**WORKING DATA:**
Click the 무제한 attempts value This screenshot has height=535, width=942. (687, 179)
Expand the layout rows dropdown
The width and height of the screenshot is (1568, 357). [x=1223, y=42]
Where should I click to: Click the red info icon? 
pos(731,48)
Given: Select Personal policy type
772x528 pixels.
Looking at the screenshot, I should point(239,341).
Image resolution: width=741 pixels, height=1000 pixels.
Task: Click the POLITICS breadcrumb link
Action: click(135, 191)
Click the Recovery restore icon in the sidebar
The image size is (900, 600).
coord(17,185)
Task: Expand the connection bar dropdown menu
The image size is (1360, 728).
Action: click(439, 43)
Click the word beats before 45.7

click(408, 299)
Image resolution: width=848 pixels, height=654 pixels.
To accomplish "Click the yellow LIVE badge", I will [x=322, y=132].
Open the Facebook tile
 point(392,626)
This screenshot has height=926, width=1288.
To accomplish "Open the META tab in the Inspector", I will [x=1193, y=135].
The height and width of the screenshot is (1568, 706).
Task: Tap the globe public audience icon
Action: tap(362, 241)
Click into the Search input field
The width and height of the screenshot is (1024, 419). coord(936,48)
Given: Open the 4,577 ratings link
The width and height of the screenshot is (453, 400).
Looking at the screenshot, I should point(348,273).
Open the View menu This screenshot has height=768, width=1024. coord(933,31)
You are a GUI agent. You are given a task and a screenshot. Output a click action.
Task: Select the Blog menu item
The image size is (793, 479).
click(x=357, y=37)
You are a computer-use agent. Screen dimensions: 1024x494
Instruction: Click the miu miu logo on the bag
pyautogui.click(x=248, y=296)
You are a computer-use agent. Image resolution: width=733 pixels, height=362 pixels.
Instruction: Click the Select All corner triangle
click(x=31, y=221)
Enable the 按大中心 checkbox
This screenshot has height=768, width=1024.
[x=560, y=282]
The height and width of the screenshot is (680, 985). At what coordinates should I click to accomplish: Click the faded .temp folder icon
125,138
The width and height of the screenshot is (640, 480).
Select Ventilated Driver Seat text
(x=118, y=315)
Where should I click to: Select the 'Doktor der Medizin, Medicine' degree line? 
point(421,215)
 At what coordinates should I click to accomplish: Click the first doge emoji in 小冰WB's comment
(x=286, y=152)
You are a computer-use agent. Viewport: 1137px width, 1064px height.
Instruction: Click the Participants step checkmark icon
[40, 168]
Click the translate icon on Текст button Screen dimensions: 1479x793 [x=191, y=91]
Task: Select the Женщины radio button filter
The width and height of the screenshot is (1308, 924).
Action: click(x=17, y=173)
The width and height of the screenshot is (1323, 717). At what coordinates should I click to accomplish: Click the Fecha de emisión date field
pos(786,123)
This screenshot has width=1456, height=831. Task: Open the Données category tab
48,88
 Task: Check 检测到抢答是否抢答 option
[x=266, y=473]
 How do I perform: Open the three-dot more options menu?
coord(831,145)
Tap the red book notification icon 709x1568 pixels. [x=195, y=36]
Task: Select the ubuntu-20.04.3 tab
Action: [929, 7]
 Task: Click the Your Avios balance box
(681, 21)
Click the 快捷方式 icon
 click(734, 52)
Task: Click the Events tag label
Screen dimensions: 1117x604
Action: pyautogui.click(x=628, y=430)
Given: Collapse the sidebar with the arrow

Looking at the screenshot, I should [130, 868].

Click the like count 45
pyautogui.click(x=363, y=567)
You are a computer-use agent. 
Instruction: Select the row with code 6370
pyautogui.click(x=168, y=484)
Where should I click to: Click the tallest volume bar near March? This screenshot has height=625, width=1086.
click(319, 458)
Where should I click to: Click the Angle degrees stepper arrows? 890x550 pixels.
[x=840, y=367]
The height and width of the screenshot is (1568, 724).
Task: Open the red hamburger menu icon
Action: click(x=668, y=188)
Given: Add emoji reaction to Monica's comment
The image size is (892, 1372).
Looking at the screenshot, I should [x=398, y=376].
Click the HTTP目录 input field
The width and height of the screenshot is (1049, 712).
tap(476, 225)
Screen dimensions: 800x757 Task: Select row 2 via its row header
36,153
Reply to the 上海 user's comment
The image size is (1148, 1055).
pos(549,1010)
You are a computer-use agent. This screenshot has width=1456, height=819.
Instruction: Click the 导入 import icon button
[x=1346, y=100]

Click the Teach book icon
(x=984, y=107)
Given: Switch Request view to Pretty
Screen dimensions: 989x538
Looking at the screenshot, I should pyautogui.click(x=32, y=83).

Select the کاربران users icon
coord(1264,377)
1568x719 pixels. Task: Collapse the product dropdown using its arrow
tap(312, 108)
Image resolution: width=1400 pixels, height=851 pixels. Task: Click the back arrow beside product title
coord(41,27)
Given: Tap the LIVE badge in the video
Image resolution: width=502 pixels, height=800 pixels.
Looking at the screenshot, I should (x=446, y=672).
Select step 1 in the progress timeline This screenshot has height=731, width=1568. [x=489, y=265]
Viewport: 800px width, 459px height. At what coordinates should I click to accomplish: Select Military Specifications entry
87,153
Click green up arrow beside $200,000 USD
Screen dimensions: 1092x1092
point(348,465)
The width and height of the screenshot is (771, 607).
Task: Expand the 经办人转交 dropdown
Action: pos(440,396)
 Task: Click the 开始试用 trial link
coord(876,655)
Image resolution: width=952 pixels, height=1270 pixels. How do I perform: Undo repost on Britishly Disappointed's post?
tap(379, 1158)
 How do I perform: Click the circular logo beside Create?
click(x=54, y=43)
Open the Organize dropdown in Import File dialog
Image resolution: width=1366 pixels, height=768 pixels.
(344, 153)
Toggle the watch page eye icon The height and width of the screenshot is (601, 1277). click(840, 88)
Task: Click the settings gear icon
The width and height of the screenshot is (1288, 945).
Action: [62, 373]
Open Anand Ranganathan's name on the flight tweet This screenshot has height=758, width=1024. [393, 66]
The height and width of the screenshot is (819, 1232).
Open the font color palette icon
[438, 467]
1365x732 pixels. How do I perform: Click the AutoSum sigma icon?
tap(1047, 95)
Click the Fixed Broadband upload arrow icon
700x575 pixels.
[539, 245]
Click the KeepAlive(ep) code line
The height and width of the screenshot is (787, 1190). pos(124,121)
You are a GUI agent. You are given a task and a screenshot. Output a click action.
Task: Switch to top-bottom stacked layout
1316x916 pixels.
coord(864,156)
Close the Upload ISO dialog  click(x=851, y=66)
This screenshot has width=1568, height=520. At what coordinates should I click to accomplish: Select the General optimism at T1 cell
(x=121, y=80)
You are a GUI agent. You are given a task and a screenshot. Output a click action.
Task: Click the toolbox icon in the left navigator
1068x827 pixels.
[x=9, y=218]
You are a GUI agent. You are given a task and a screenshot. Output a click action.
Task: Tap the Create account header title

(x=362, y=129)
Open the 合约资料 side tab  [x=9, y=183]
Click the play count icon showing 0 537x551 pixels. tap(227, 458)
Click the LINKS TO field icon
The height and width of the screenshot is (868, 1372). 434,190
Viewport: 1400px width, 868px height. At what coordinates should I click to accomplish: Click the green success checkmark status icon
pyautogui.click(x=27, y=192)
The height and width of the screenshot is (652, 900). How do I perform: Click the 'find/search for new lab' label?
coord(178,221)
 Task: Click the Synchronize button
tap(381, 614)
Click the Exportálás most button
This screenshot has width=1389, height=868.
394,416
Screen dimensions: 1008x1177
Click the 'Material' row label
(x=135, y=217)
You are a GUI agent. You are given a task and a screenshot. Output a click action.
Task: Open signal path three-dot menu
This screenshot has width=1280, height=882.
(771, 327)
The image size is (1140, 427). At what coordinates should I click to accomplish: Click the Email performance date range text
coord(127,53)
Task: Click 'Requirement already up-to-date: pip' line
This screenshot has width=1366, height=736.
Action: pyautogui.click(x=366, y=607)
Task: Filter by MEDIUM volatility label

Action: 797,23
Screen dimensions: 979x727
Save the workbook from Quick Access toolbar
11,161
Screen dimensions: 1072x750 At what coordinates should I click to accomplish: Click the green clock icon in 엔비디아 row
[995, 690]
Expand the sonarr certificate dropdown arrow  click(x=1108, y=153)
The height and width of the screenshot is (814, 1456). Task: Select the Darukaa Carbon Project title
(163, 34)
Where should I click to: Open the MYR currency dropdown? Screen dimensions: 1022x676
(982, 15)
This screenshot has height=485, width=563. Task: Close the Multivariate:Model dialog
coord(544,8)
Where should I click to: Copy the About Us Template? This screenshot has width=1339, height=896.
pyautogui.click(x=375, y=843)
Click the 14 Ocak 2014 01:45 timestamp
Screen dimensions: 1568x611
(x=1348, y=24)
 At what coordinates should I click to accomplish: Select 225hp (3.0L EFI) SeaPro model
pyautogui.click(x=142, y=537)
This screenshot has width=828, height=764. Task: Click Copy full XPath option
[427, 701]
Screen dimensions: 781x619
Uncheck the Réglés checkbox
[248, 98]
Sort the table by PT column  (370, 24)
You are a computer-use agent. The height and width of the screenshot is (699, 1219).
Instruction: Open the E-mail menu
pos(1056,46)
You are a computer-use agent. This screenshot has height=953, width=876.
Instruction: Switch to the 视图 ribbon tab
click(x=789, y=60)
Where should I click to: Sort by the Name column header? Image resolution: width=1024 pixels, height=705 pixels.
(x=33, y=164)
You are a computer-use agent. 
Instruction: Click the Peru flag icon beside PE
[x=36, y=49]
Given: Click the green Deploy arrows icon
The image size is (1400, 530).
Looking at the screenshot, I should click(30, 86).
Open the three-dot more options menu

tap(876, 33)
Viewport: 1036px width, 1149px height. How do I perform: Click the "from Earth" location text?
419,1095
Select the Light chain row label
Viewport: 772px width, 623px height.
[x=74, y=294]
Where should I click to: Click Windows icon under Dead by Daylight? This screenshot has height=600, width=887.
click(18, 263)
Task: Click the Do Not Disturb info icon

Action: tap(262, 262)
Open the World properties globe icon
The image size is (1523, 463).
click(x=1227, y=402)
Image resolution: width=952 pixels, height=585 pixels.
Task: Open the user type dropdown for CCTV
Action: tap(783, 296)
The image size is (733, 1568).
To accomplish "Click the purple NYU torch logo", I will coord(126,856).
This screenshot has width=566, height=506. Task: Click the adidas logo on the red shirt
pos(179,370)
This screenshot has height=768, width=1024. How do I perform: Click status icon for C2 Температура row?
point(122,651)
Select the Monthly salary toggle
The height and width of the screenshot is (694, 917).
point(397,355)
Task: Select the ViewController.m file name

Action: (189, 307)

**TASK DIRECTIONS:**
Select and copy every line from the records that includes the word "badge".

**ANSWER TO THIS EXERCISE:**
To accomplish "Click the yellow LIVE badge", I will [x=322, y=132].
Given: Tap the LIVE badge in the video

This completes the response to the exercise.